━━━ TASK INPUTS
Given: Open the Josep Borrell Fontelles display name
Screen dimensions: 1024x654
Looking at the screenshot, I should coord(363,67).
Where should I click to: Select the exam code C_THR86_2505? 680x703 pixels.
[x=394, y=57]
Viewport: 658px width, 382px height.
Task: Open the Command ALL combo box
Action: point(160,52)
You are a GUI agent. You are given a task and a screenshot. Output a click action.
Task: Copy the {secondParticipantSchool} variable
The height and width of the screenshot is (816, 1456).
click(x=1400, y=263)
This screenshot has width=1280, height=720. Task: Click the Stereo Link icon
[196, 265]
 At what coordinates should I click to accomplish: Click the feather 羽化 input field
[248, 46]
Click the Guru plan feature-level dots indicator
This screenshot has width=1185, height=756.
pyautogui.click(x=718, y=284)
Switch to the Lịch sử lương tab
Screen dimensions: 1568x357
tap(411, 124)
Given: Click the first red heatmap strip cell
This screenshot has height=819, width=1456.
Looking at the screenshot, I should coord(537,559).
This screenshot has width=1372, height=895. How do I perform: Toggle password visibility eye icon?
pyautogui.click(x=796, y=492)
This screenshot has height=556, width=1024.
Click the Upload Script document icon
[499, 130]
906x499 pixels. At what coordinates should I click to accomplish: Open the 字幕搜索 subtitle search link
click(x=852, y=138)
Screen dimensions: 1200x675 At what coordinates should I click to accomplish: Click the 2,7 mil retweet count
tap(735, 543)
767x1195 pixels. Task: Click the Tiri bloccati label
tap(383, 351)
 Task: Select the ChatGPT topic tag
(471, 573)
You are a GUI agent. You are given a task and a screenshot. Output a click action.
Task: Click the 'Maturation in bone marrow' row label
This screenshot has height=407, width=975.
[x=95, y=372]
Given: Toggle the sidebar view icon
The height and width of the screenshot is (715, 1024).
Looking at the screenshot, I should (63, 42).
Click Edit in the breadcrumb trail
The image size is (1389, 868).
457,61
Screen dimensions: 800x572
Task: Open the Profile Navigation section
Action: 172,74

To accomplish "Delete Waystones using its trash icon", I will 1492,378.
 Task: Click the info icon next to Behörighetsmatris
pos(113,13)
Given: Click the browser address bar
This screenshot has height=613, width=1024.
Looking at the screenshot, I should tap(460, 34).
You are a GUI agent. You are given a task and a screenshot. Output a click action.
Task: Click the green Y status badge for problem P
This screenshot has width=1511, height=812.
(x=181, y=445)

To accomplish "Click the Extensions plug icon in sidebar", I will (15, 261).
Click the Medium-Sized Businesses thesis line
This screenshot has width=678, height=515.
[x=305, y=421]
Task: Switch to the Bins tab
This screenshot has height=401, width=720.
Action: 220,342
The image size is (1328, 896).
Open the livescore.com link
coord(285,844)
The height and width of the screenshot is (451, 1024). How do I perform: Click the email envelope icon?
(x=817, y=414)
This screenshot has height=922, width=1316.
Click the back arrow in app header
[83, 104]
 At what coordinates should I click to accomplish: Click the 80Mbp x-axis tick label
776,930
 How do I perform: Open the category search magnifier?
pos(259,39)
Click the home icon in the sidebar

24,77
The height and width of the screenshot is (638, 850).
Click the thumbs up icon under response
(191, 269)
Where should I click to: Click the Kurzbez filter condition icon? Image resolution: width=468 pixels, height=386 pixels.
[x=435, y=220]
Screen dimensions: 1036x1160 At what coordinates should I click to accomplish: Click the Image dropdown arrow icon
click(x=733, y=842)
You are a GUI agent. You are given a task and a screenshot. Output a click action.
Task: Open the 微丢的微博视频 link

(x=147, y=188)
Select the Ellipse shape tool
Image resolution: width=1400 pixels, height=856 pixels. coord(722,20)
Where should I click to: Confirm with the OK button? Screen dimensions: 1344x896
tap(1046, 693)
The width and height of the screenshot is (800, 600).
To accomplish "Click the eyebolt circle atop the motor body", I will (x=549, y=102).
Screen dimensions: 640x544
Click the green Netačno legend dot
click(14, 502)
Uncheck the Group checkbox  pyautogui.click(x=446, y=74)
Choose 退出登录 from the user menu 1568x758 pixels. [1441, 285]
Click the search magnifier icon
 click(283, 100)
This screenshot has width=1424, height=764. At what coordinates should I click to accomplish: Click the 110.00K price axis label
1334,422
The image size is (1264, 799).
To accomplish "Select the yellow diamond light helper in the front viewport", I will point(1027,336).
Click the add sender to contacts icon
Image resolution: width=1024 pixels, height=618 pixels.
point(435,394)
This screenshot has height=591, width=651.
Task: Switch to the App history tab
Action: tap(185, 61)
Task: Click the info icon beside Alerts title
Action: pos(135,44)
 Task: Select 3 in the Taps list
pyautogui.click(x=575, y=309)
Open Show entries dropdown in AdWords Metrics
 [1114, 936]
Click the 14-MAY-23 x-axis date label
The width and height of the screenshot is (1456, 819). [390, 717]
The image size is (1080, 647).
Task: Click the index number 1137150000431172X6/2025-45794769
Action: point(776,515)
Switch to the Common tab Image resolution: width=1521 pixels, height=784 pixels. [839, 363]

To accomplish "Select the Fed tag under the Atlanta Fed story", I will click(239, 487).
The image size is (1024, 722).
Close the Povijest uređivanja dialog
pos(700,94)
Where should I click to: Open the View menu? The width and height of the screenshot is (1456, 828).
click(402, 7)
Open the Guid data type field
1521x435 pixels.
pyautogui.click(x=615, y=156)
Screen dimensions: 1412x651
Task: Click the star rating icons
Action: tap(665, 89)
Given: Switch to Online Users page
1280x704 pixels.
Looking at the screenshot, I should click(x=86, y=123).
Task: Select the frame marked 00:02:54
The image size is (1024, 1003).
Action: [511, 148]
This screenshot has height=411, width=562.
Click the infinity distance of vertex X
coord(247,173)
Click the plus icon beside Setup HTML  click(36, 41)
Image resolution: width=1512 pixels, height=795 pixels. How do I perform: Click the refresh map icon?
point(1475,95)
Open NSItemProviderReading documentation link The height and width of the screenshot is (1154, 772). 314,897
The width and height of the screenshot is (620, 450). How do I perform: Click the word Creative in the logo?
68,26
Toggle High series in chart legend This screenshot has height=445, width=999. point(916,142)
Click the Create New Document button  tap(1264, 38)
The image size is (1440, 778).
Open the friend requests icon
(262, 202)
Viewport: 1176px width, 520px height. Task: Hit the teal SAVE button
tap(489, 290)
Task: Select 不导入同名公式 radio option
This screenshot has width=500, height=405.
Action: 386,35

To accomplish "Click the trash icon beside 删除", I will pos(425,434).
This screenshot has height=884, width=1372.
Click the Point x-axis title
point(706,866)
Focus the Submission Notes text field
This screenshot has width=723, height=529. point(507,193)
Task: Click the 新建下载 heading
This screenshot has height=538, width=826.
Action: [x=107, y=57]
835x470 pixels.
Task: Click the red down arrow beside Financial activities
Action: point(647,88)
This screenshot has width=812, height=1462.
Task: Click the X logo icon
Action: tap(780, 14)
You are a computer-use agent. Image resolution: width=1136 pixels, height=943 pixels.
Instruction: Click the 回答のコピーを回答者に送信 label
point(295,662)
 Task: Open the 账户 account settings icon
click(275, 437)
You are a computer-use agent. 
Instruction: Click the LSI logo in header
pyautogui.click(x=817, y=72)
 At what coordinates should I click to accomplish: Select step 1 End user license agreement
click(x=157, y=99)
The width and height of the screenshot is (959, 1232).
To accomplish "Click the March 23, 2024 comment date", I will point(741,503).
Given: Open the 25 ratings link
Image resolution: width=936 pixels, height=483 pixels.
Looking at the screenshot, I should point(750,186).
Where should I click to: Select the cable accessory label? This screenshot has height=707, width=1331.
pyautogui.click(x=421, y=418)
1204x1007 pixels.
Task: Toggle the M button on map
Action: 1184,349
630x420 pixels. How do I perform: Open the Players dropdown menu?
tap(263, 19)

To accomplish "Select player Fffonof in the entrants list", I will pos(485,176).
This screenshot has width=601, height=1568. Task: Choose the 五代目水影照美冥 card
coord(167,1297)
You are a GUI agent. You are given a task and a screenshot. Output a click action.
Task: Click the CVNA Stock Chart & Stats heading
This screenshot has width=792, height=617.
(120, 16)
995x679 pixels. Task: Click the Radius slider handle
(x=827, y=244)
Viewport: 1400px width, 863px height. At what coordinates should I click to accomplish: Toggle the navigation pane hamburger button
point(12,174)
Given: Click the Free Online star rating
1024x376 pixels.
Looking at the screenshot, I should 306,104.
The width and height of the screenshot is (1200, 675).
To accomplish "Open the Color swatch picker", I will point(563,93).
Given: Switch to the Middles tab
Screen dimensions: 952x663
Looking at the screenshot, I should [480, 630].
━━━━━━
EXERCISE -> Copy out the part of the material above that opens with the line containing "Task: Open the 账户 account settings icon" and closes with the line containing "(x=827, y=244)", both ends included, with every line kept as it stands.

RESULT ->
 Task: Open the 账户 account settings icon
click(275, 437)
You are a computer-use agent. 
Instruction: Click the LSI logo in header
pyautogui.click(x=817, y=72)
 At what coordinates should I click to accomplish: Select step 1 End user license agreement
click(x=157, y=99)
The width and height of the screenshot is (959, 1232).
To accomplish "Click the March 23, 2024 comment date", I will point(741,503).
Given: Open the 25 ratings link
Image resolution: width=936 pixels, height=483 pixels.
Looking at the screenshot, I should point(750,186).
Where should I click to: Select the cable accessory label? This screenshot has height=707, width=1331.
pyautogui.click(x=421, y=418)
1204x1007 pixels.
Task: Toggle the M button on map
Action: 1184,349
630x420 pixels. How do I perform: Open the Players dropdown menu?
tap(263, 19)

To accomplish "Select player Fffonof in the entrants list", I will pos(485,176).
This screenshot has width=601, height=1568. Task: Choose the 五代目水影照美冥 card
coord(167,1297)
You are a GUI agent. You are given a task and a screenshot. Output a click action.
Task: Click the CVNA Stock Chart & Stats heading
This screenshot has width=792, height=617.
(120, 16)
995x679 pixels. Task: Click the Radius slider handle
(x=827, y=244)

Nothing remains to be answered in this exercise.